Les scientifiques ont découvert que les différents types de protéines autour desquelles l’ADN est enroulé dans le noyau de la cellule sont fortement corrélés avec l’apparition de mutations. “Cela nous donne une bonne idée de ce qui se passe, de sorte que nous pouvons prédire quels gènes sont plus susceptibles de muter que d’autres”, déclare Monroe.

Weigel a souligné combien les résultats étaient totalement inattendus à la lumière de la théorie classique de l’évolution : “On sait depuis longtemps qu’au cours de l’évolution, certaines régions du génome accumulent plus de mutations que d’autres. À première vue, ce que nous avons découvert semblait contredire l’idée reçue selon laquelle cela reflète simplement la sélection naturelle qui élimine la plupart des mutations avant qu’elles ne puissent être observées”, explique-t-il.
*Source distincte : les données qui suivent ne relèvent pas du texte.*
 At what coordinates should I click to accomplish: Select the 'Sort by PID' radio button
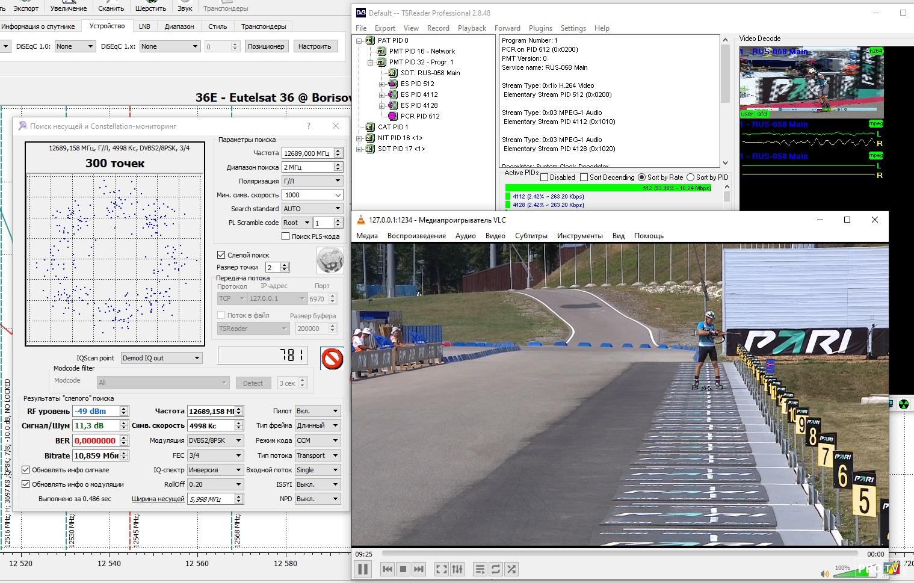[691, 177]
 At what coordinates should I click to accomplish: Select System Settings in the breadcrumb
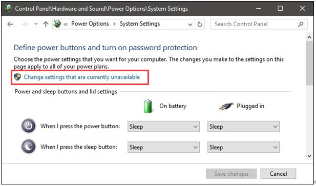[x=140, y=24]

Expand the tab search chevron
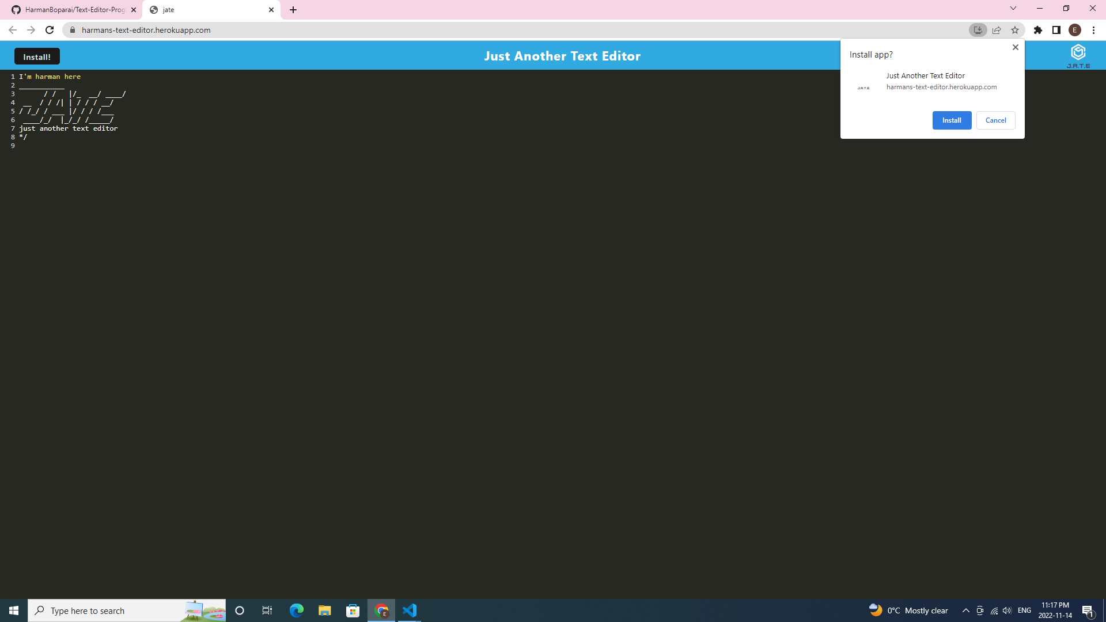point(1013,9)

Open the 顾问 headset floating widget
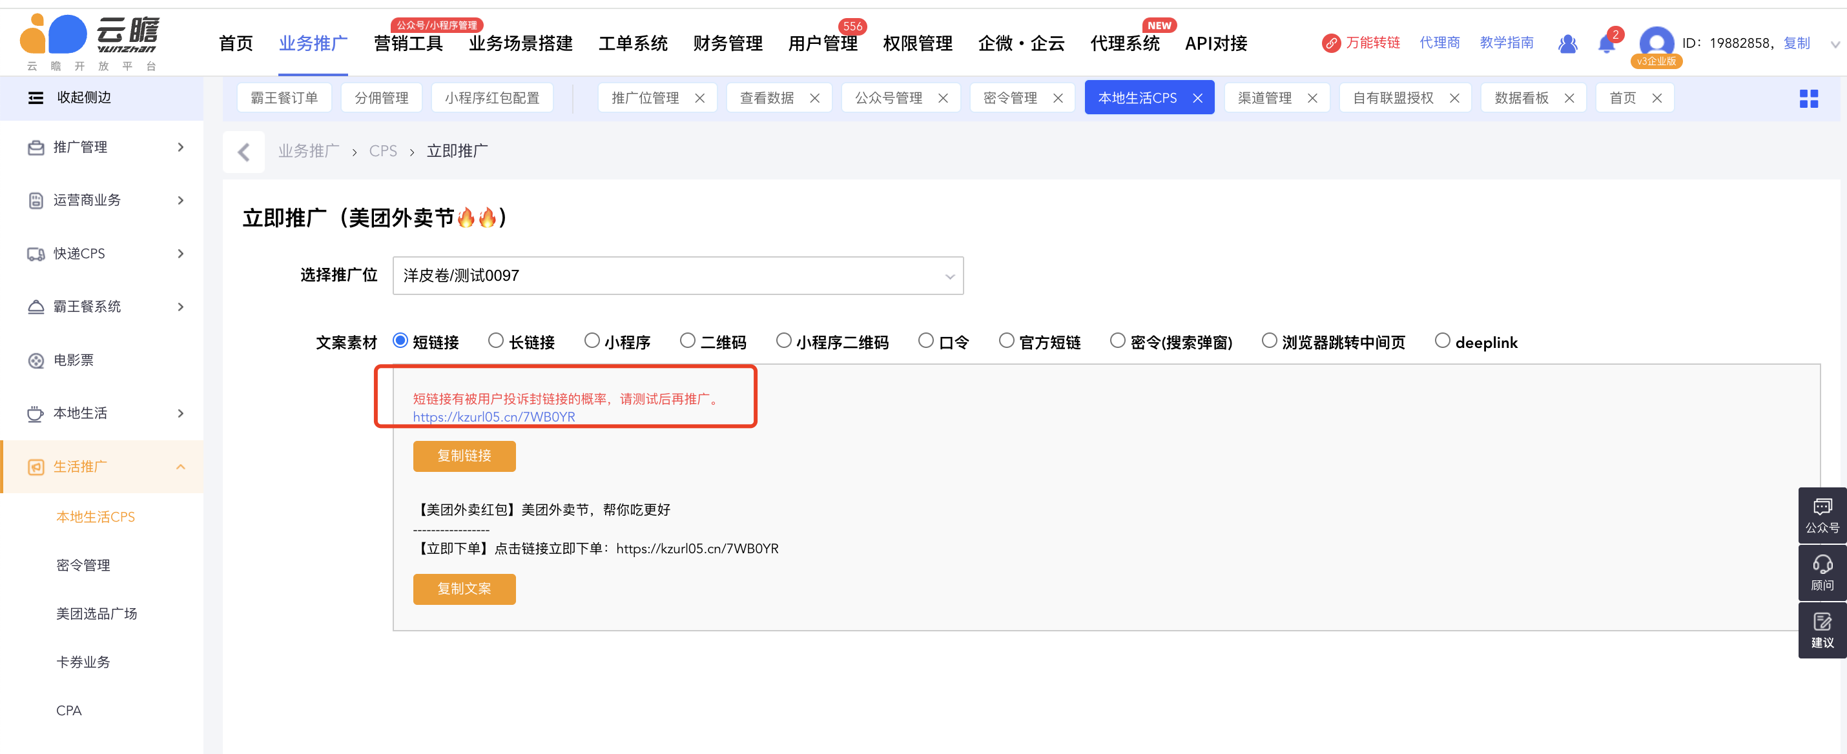(x=1821, y=572)
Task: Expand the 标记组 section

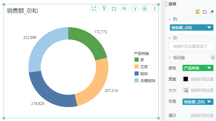Action: (170, 57)
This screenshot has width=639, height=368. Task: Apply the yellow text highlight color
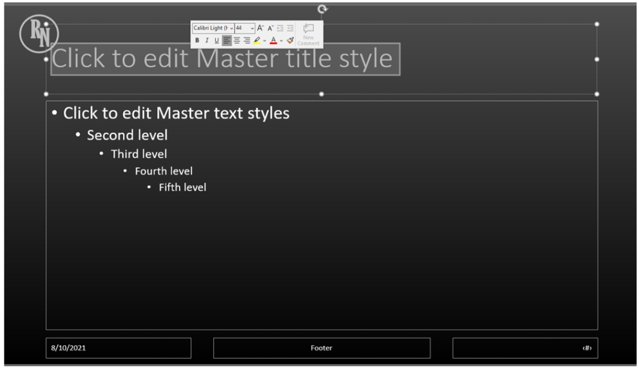point(257,41)
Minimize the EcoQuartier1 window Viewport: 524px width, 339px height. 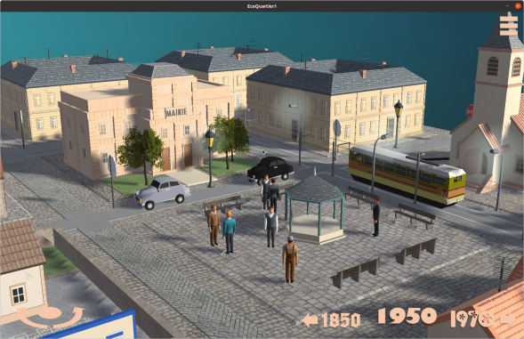pos(508,6)
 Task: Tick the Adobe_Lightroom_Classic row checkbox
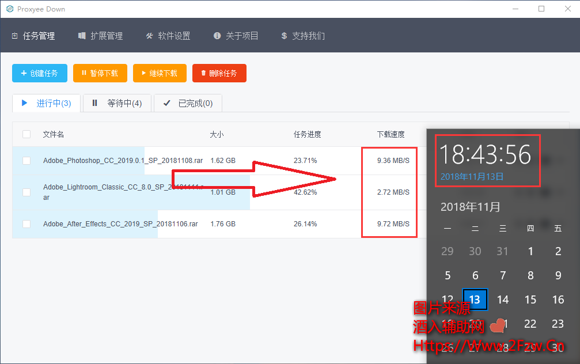(26, 192)
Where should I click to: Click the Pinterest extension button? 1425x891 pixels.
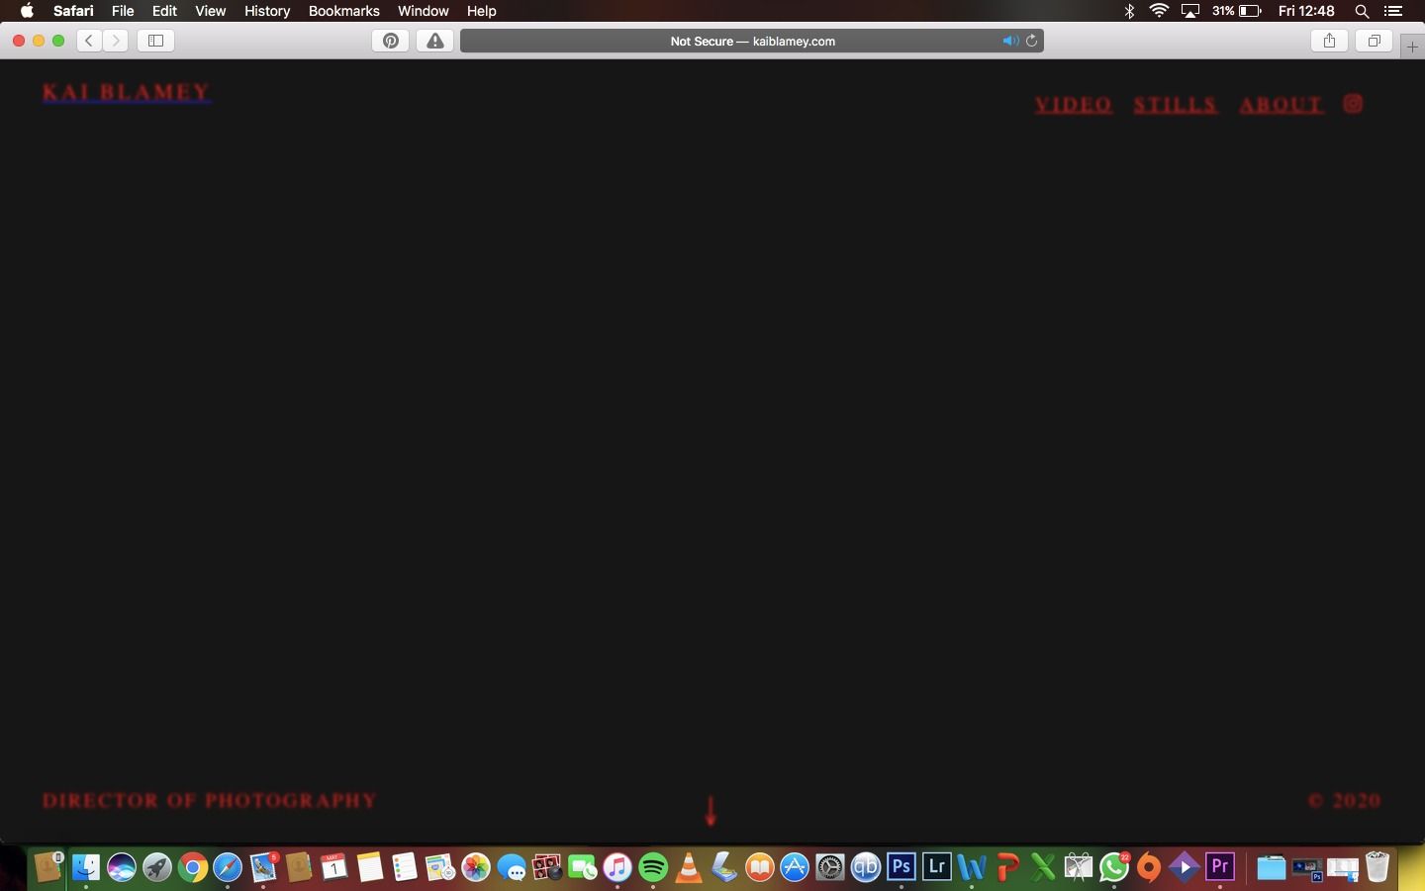[391, 41]
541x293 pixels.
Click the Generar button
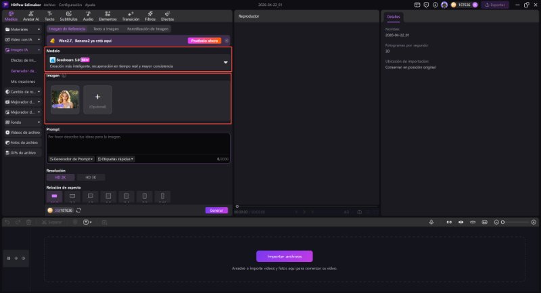pos(216,210)
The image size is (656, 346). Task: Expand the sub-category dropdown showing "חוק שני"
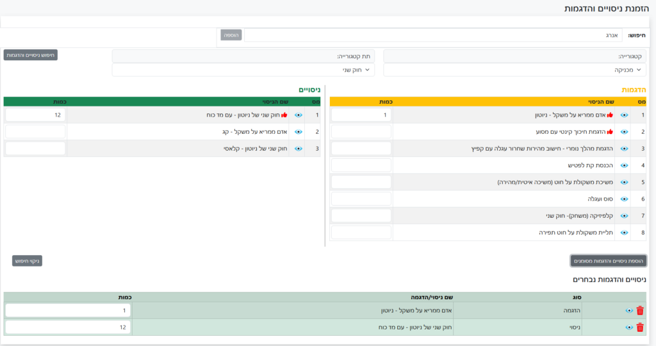[x=243, y=69]
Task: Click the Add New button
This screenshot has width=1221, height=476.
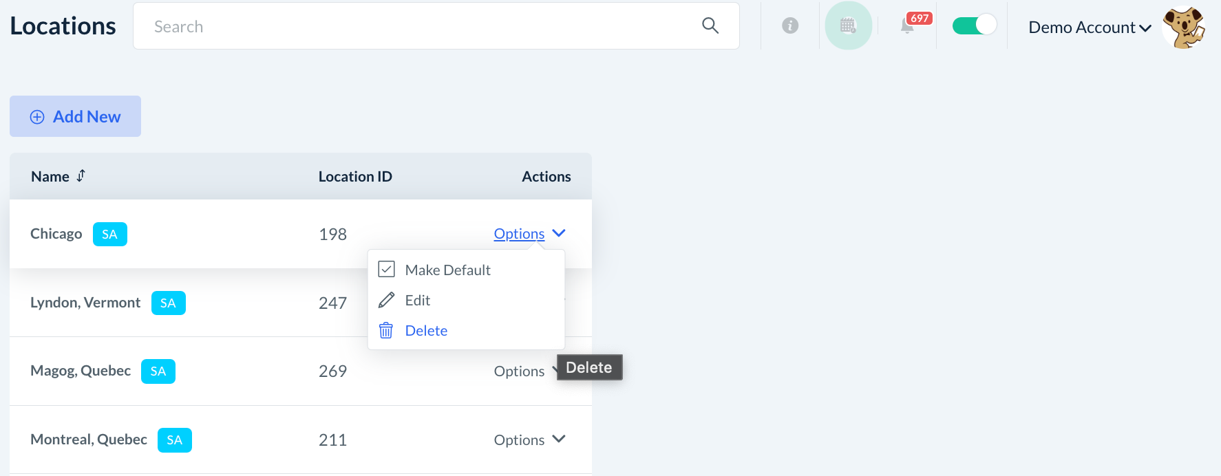Action: pos(76,116)
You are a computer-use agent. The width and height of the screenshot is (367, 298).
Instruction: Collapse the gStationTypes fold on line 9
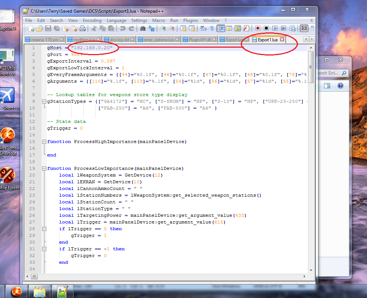[44, 101]
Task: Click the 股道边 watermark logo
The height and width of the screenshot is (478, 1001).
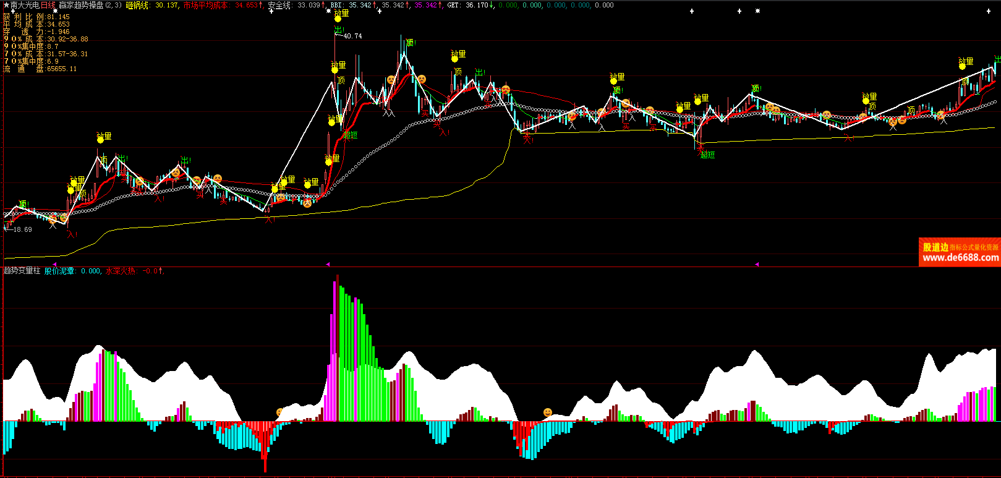Action: [x=935, y=247]
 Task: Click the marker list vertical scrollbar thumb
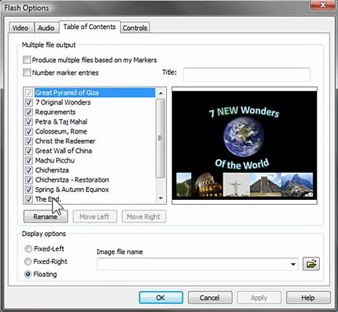(x=160, y=138)
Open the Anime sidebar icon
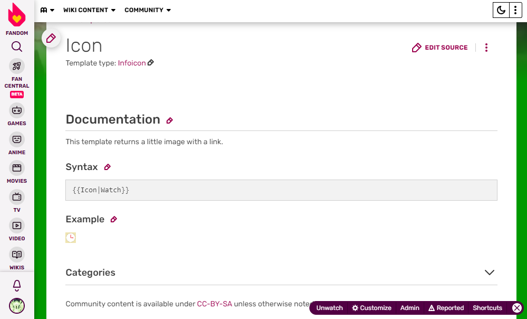This screenshot has height=319, width=527. [x=17, y=139]
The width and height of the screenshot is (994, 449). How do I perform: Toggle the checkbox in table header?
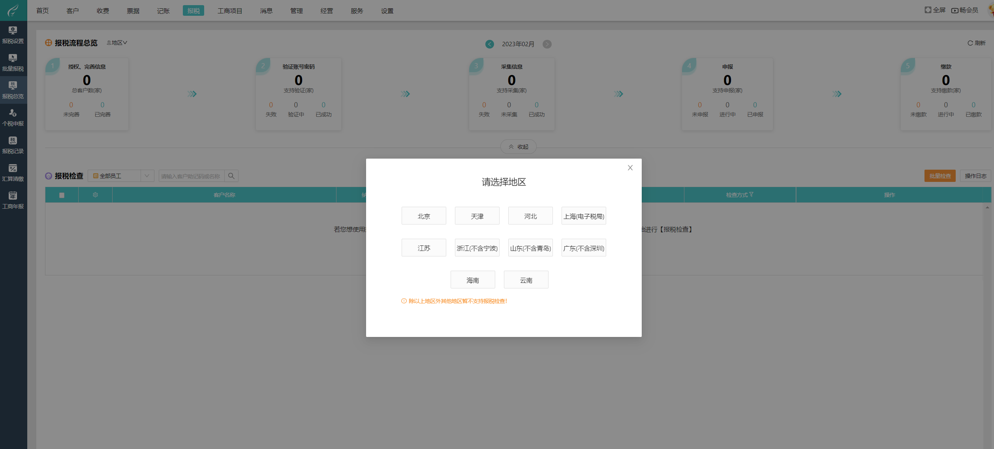click(62, 195)
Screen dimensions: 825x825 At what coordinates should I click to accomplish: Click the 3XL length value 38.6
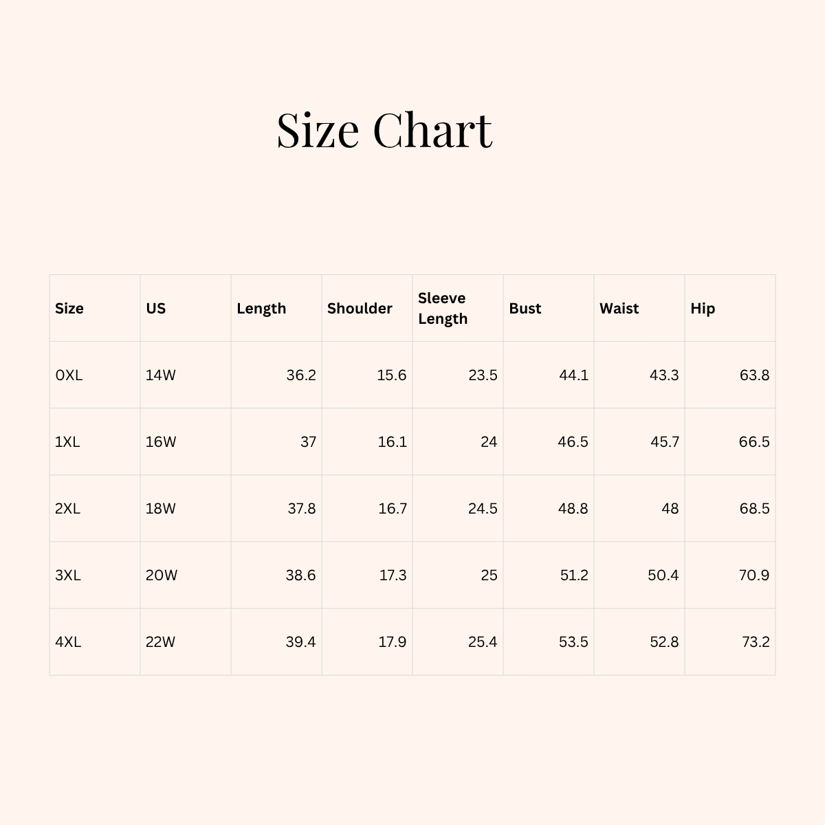[300, 575]
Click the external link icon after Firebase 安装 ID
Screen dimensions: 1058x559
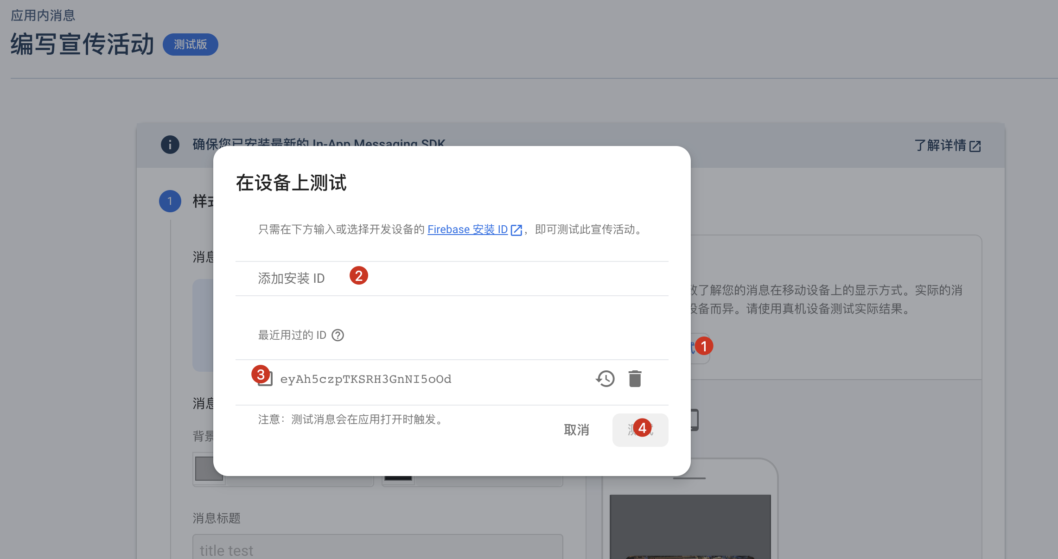tap(516, 230)
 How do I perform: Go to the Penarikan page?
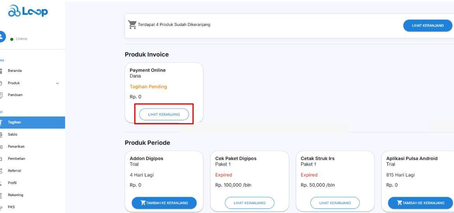tap(16, 146)
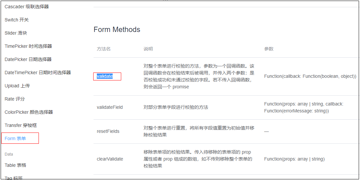Click validateField method name cell
The image size is (360, 180).
(110, 107)
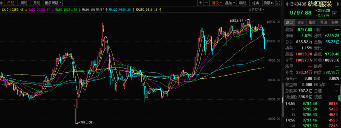
Task: Switch to 经典 classic layout
Action: tap(255, 3)
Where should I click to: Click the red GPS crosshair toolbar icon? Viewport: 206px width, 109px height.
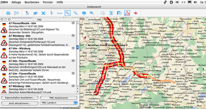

Cependant, malgré la répartition inégale des mutations dans un génome typique, les régions importantes n’en sont pas entièrement dépourvues, et ces régions peuvent donc également évoluer, bien qu’à un rythme plus lent que les autres parties du génome.

Utilisations futures dans l’élevage et la recherche médicale

“La plante a évolué d’une manière à protéger ses gènes les plus importants de la mutation”, dit Monroe. “C’est passionnant parce que nous pourrions même utiliser ces découvertes pour réfléchir à la façon de protéger les gènes humains de la mutation.” À l’avenir, on pourrait les utiliser pour prédire quels gènes sont les meilleures cibles pour la reproduction parce qu’ils évoluent rapidement, ou lesquels sont les plus susceptibles de provoquer des maladies chez l’homme.

Référence : “Le biais de mutation reflète la sélection naturelle chez Arabidopsis”.thaliana” par J. Grey Monroe, Thanvi Srikant, Pablo Carbonell-Bejerano, Claude Becker, Mariele Lensink, Moises Exposito-Alonso, Marie Klein, Julia Hildebrandt, Manuela Neumann, Daniel Kliebenstein, Mao-Lun Weng, Eric Imbert, Jon Ågren, Matthew T. Rutter, Charles B. Fenster et Detlef Weigel, 12 janvier 2022, Nature.
DOI: 10.1038/s41586-021-04269-6

La plupart des travaux ont été réalisés à l’Institut Max Planck de biologie (anciennement Institut Max Planck de biologie du développement), et ils se poursuivent à présent dans cet établissement et à l’UC Davis. Des chercheurs de la Carnegie Institution for Science, de l’université de Stanford, de la Westfield State University, de l’université de Montpellier, de l’université d’Uppsala, du College of Charleston et de la South Dakota State University ont également contribué à ces travaux. Le financement a été assuré par la Société Max Planck, avec des fonds supplémentaires de la National Science Foundation et de la German Research Foundation.